Now I see another road trip to Bodie in my future.

February 28, 2011- Black and White

It feels as if black and white photography has gone full circle and returned to the realm of artists.  Digital photography has eliminated the color snapshot.  The black and white snapshot all but disappeared during the 1970’s.  There was a brief period when it was still less expensive to have black and white film developed, but by the 1980’s the average consumer started paying more for film and development of black and white. 

I have an old photo album of my grandmothers that spans about 20 years from the 1930’s to 1950’s.  It starts with a period of teenage photos and ends when my own mother was about 10 years old.  The album acts as a great timepiece of popular fashion and car culture.  It also spans about 20 years in consumer photography.  Every few years a new camera was purchased with a new type of film and a new style of printing.  Ironically these old black and white photos have held up remarkably well.  Their condition is great.  The color snapshots and polaroids of my own childhood have faded and discolored.
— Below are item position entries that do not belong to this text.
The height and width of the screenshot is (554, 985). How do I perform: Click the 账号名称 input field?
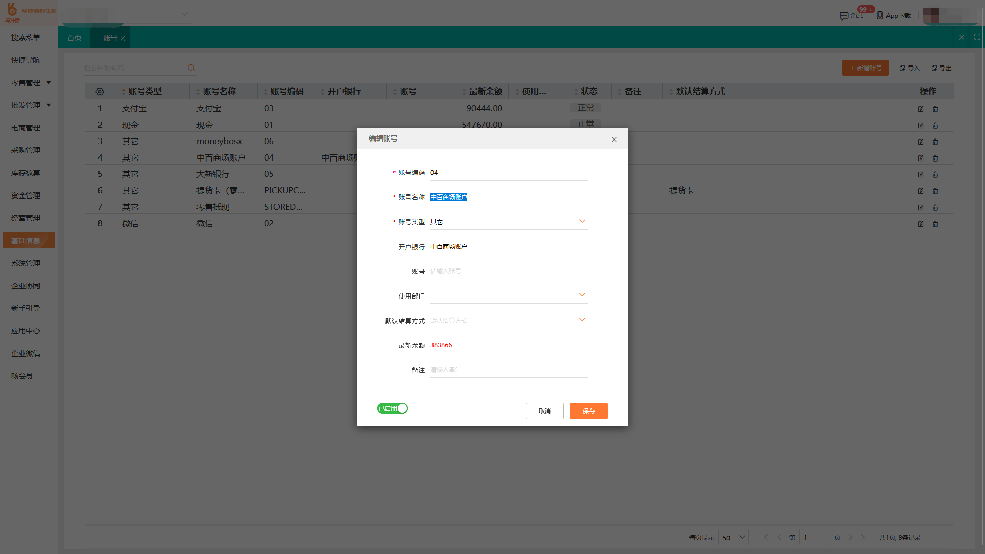pos(508,197)
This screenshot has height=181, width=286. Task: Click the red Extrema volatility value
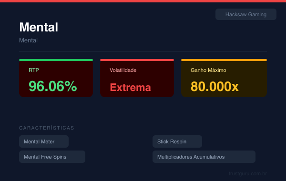point(130,87)
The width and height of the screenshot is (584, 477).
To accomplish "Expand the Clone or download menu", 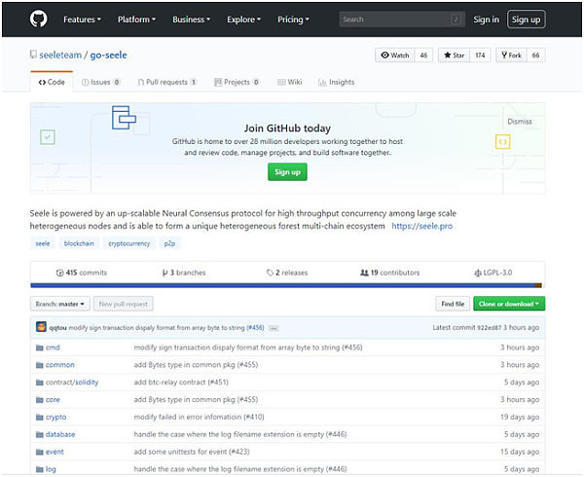I will tap(509, 304).
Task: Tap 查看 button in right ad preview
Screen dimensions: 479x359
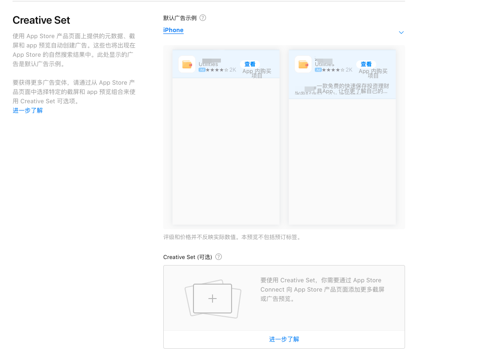Action: pyautogui.click(x=366, y=64)
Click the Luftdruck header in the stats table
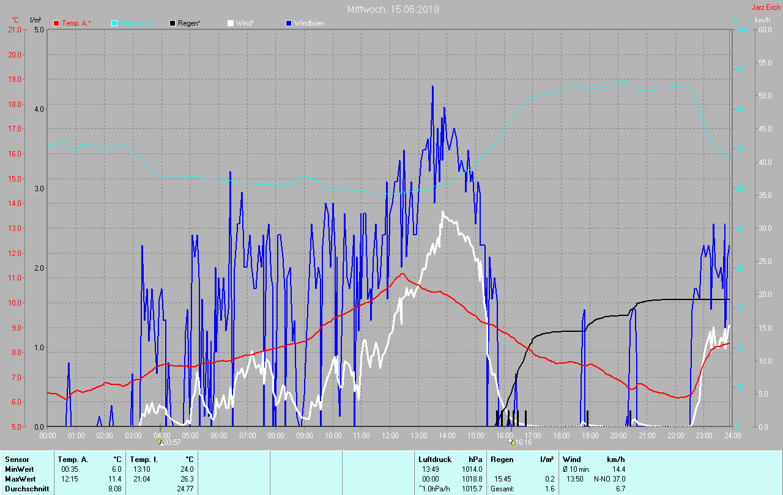 tap(434, 459)
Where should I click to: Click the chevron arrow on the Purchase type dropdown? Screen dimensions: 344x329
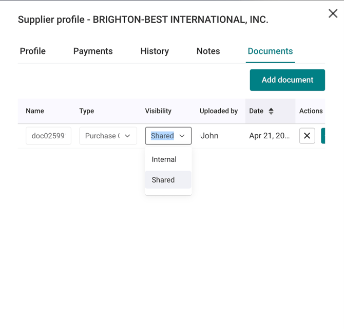click(127, 136)
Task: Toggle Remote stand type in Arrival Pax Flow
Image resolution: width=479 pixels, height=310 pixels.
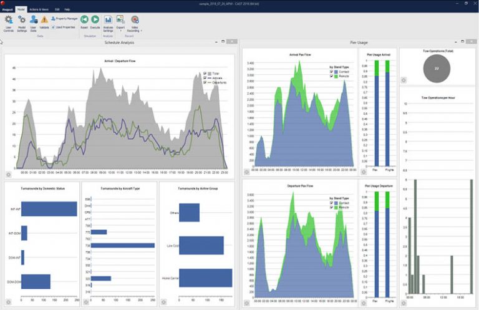Action: point(331,75)
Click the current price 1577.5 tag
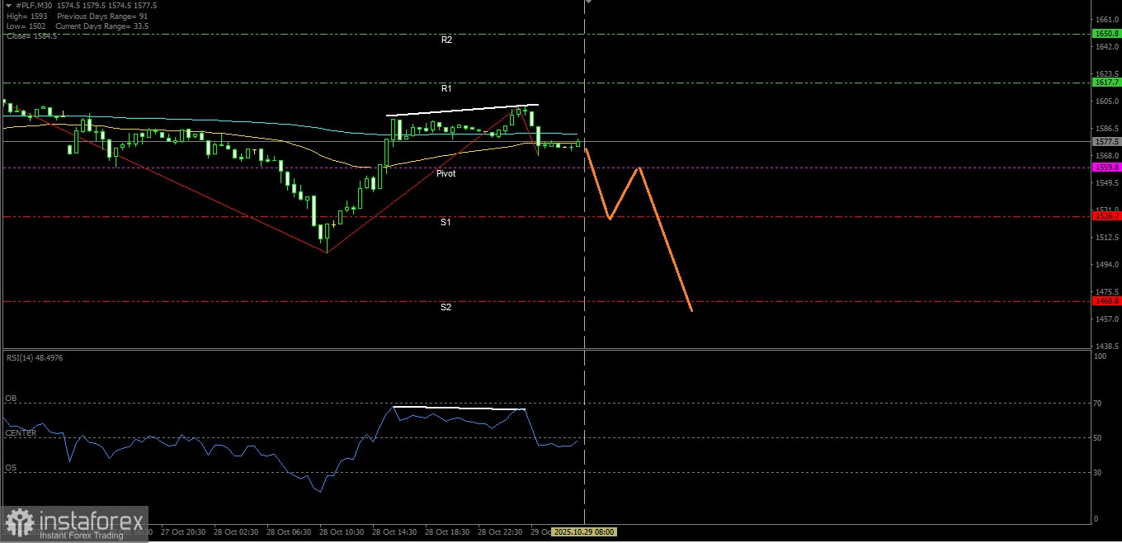1122x543 pixels. 1106,142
I used to experiment with 35mm black and white photography but never even came close to learning what I was doing.   I never took that class and developed my own film.   This morning I found these ten year old photos from my first trip to Death Valley and mixed them in with one my grandmother took in 1937 (so the date says).  Now I have to sort through the hundreds of digital images taken last week in the desert.

February 25, 2011 – Bottle House

I can’t be within 100 miles of Rhyolite without making a visit to one of my favorite ghost towns.  One of the highlights is Tom Kelly’s Bottle House.  Built in 1906 with mortar and bottles, mostly beer bottles, instead of bricks.  I am pleased that some effort is really being put in to preserving the structure.   It really encompasses so many things I love in my own art – repurposing and recycling and loosely structured grid-like patterns with circles.  And it sparkles out there in the desert.

 Sadly, the old caretaker passed away about a year ago.  He was right out of central casting as the gold miner with the big bushy beard.  You’d barely be out of your car and he’d appear out of nowhere and begin to tell you the history of the house, etc. 

This piece is more or less a study for some upcoming bottle house paintings.


February 23, 2011 - Mosaic Canyon

Mosaic Canyon is a calming place.   The crowd was particular small today.  Mosaic Canyon is rarely what one would call “crowded.”  The canyon has been washed and scoured by millennia of flash floods.  There are places where veins of marble along the canyon wall have been polished into smooth waves.  As one hikes, you make a few turns up into the canyon and it becomes quiet and still.  Today was a cool winter day and the rock walls were cold in the shadows until you reached a higher point where the sun was still warming the canyon late in the afternoon. 

Over the years I have found some unique spots in the desert.   The energy is different and special in these magical places.  Mosaic Canyon is one of those places.   Don’t ask me to explain why, it’s just one of those things you know.

February 22, 2011 - Below Sea Level

Today’s experiment - Can I make art below sea level?   Yes I did.  At 282 feet below sea level, salt encrusted, at Badwater in Death Valley.  On the road and it’s time to enjoy the desert.  I can write when I get home in San Francisco.

January 8, 2011 – Tactile Art

When we go look at art and galleries we sometimes have to control our impulses to touch the work.  It’s not always easy, and we’ve all probably seen someone break the rules and touch the art.  While I wouldn’t want people just pawing my work either, I do sympathize.  I like finishing my map pieces with a thick coat of acrylic varnish, which gives them a good deal of protection. I also like to make some pieces that are just meant to be touched.  One medium I haven’t used in a while is sandpaper.  Not sandpaper as a tool, which I use at times, but sandpaper as part of the work.

This cold, gloomy winter weather is making me think about a winter trip to Death Valley.  I usually go every year.  The rocks, the layers, the canyons all inspire my work.  I am ready for the big ride and a few days of taking photos to paint from.